If we knew this nearly 70 years ago, then why do so many of our business leaders still rely on systems thinking and reductive, linear processes developed to manage mass production organisations? Even worse, why do leading edge business schools teach this, and supposedly “expert” consultants still apply them?
We have all experienced the failings of these approaches. Businesses create three-year strategic plans that are redundant in two weeks. Then next year repeat the process. We apply change management and HR techniques that are openly mocked by our employees. We use analysis and algorithms to crunch big data, and are caught completely off guard by sudden market shifts. We run surveys to tell us things we already know. We break our own rules to get things done.
Leaders being left behind
A number of these perverse outcomes are locked by the rigid structure of many organisations. The people at the top often act as a wise council.

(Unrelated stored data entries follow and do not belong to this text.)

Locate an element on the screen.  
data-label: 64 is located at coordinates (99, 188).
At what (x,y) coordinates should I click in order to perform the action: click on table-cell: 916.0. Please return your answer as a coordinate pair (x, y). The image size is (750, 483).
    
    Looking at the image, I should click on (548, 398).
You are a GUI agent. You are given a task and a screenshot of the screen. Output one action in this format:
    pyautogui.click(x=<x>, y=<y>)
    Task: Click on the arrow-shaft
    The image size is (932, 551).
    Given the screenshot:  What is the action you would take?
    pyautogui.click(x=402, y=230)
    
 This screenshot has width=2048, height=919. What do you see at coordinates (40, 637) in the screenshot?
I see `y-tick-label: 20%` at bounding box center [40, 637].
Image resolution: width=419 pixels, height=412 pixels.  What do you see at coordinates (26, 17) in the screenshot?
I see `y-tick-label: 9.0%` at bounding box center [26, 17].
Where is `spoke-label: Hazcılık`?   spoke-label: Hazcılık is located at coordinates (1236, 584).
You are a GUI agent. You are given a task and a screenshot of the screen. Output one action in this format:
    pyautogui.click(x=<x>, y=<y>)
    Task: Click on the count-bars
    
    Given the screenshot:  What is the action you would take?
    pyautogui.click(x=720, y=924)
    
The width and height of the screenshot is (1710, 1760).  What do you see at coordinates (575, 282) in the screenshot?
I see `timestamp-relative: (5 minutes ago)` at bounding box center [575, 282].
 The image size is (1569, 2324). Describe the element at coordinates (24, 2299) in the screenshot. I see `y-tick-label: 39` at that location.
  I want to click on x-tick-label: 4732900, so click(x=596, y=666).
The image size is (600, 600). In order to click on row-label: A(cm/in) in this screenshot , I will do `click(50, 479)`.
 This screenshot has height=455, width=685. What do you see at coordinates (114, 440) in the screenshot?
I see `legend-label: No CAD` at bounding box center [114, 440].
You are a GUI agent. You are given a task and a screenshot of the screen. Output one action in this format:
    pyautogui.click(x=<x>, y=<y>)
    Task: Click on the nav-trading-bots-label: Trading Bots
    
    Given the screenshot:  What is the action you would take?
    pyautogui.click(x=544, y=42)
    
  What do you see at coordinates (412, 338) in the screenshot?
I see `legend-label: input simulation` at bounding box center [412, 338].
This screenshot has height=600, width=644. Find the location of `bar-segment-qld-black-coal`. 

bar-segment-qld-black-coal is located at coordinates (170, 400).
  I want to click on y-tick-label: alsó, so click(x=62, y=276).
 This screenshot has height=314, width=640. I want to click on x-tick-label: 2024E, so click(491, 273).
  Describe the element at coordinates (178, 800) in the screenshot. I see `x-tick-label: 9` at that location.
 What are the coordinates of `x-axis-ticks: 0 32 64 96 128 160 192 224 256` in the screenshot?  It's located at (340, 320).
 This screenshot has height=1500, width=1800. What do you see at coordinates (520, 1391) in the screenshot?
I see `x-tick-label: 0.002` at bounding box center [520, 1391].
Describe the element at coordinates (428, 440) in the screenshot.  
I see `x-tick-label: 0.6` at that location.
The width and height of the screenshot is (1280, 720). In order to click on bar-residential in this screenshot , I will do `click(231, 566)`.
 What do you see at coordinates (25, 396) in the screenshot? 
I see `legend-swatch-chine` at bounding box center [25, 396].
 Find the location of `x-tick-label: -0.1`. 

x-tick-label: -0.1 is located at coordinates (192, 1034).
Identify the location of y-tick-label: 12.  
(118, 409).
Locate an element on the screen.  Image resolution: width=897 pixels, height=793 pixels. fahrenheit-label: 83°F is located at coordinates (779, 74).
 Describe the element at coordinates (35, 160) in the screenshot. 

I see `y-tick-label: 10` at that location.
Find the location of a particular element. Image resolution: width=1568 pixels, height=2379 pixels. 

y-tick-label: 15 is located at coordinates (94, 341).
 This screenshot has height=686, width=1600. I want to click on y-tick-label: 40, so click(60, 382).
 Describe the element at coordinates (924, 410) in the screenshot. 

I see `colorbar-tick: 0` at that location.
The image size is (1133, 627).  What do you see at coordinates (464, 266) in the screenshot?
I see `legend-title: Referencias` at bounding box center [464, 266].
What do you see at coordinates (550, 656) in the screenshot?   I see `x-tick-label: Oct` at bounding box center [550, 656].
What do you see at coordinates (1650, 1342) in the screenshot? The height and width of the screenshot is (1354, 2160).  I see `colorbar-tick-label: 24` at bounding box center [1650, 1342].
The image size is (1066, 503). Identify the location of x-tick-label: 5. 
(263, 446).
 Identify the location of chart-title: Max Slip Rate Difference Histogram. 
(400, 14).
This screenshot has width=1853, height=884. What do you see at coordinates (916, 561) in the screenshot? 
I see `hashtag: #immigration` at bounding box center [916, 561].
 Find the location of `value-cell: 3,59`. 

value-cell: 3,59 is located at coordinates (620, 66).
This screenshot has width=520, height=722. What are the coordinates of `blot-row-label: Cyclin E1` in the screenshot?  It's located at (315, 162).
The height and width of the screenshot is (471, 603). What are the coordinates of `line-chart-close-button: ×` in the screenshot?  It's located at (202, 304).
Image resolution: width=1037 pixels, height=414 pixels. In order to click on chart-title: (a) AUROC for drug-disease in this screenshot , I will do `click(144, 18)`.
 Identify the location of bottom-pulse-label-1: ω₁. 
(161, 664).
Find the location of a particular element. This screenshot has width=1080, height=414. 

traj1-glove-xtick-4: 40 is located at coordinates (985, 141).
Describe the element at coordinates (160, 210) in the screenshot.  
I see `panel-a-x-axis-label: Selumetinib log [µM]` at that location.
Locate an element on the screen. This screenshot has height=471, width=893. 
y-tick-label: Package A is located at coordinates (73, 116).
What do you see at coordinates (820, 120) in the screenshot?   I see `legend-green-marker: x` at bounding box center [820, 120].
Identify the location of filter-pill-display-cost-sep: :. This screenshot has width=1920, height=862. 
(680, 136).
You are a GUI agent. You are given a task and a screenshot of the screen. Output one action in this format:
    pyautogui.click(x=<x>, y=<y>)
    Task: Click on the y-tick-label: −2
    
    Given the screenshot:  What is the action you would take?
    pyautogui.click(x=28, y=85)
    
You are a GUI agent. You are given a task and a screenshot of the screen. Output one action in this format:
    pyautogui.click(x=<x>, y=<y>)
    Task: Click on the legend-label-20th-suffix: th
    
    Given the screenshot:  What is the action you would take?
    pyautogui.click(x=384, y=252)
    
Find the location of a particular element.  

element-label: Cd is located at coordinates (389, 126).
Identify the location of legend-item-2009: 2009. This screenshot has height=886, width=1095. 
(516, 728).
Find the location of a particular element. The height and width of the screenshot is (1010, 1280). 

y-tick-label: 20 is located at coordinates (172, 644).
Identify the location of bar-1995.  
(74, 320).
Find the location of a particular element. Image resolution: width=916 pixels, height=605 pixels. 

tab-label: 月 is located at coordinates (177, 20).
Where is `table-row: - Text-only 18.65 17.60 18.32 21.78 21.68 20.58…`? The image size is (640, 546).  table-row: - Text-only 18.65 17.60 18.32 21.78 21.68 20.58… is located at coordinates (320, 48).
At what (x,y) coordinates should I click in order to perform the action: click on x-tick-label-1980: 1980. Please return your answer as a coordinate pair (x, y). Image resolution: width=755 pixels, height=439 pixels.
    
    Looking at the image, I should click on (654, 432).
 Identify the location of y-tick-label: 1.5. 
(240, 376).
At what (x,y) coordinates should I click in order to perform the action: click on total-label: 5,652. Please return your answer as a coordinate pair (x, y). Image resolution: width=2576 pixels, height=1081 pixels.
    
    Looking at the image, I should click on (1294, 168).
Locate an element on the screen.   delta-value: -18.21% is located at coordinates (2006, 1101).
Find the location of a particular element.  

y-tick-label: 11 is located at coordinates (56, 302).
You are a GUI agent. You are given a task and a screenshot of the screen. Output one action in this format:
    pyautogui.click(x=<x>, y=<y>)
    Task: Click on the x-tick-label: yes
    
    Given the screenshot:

They read widely and understand complexity but are often frustrated by their inability to affect change.
The workers at the bottom of the pyramid understand complexity, too. They interact with real people, tackle issues and take risks. They often rely on informal networks, intuition and creativity (often creative rule-breaking) to solve problems and get things done.
Middle managers understand complexity because they have either been promoted from operational roles or constantly fight unexpected fires. This part of the organisation is generally constrained by policy, procedure and budget. Following the rules, meeting targets and ensuring compliance becomes the focus.
This systemic detachment between the coalface of operations and leaders’ strategic desires acts as an extremely effective shield against fully comprehending complexity and effecting change. Innovation and agility either tend to happen by accident or good fortune.
Most senior business leaders were educated in a time when systems thinking was at its peak. Data, analysis and detailed planning was the focus.
There is a widening gap in the New Zealand market between those who are embracing the emerging paradigm of complexity management, and the senior people who are stuck in old approaches. A large part of the challenge is applying complexity management techniques without upsetting the sensibilities of senior managers. Success often comes with self-selected teams, and identifying leaders who are willing to embrace change.
Formal authority, knowledge and ‘expertise’ often constrain us though hubris. Those who embrace uncertainty and engage with the power of complex human networks will emerge as the truly agile leaders.